The inability to target KRAS for decades meant that patients with these mutations had no drug designed specifically for their tumor’s genetic driver. The molecular glue approach that finally worked in pancreatic cancer is the same mechanism researchers are now testing in lung, colorectal, and other KRAS-driven cancers.

What this means for patients

Daraxonrasib is not yet commercially available, but phase 3 data like this is typically what leads researchers to submit a drug for FDA approval. Patients should ask about genetic testing for their tumor to see if it carries the KRAS mutation.

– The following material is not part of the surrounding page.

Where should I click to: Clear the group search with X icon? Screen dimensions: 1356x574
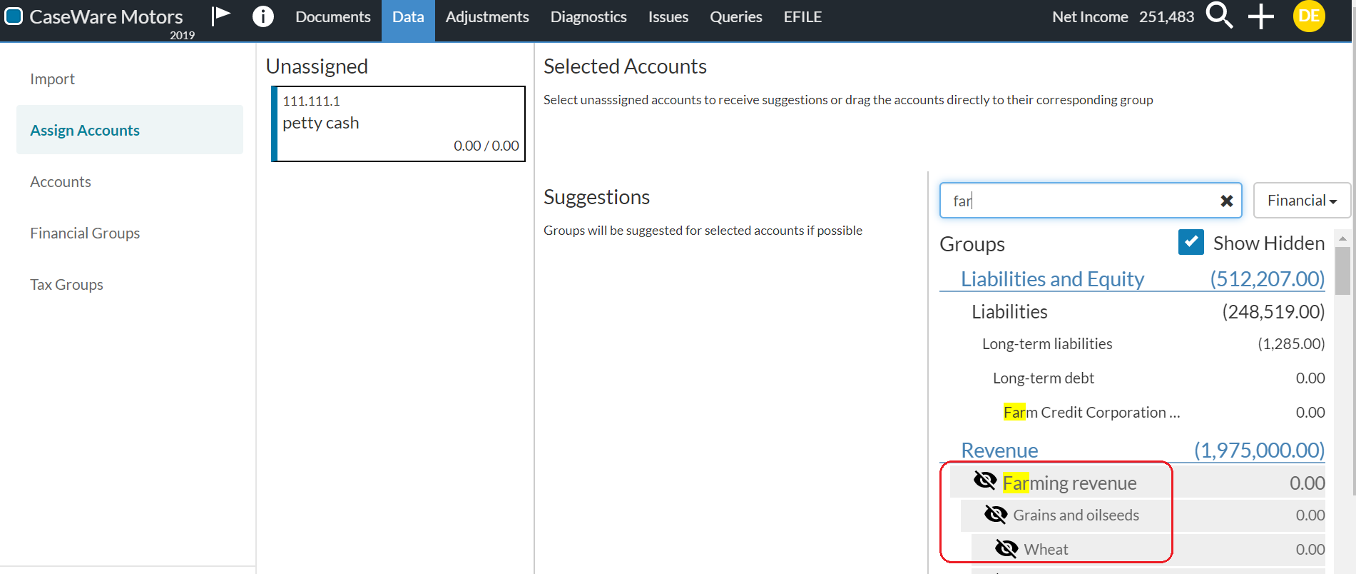[1226, 201]
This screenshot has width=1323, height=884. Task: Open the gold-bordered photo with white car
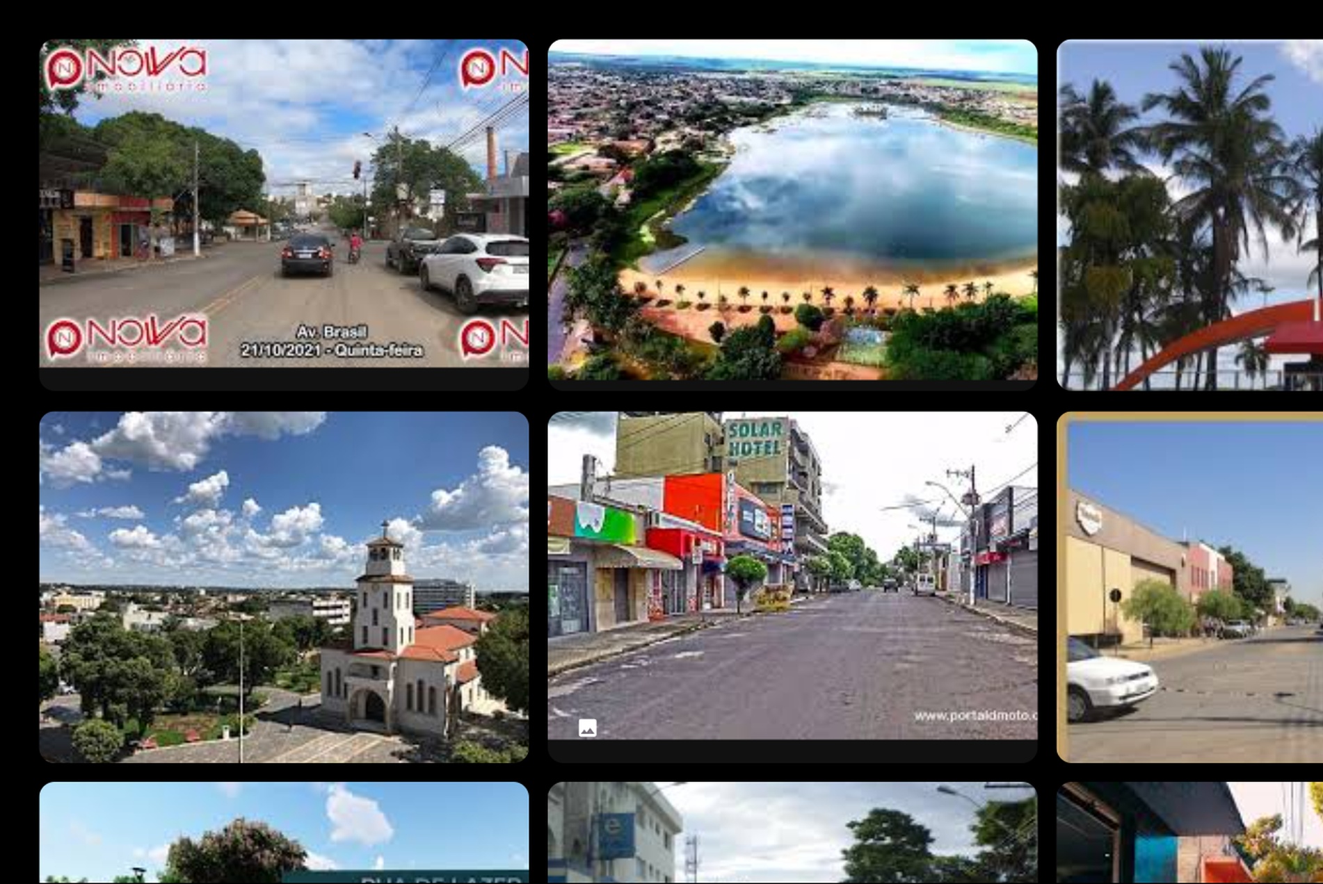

They should also ask their oncologist about clinical trials or expanded access programs. Phase 3 data presented at major oncology conferences like ASCO often precedes an FDA submission within months.

For patients with KRAS-mutated lung or colorectal cancer, the implications are forward-looking. Daraxonrasib is being studied in those tumor types as well. Understanding genetic risk and asking about mutation testing is a reasonable first step.

The takeaway

For 40 years, KRAS was the mutation researchers knew was driving some of the deadliest cancers, but they could not do anything about it. This molecular glue mechanism finally cracked a problem that frustrated oncologists for decades. The phase 3 results show nearly double the survival time, a fraction of the side effects, and a mechanism that applies across multiple cancer types. This is the kind of trial result that moves science forward.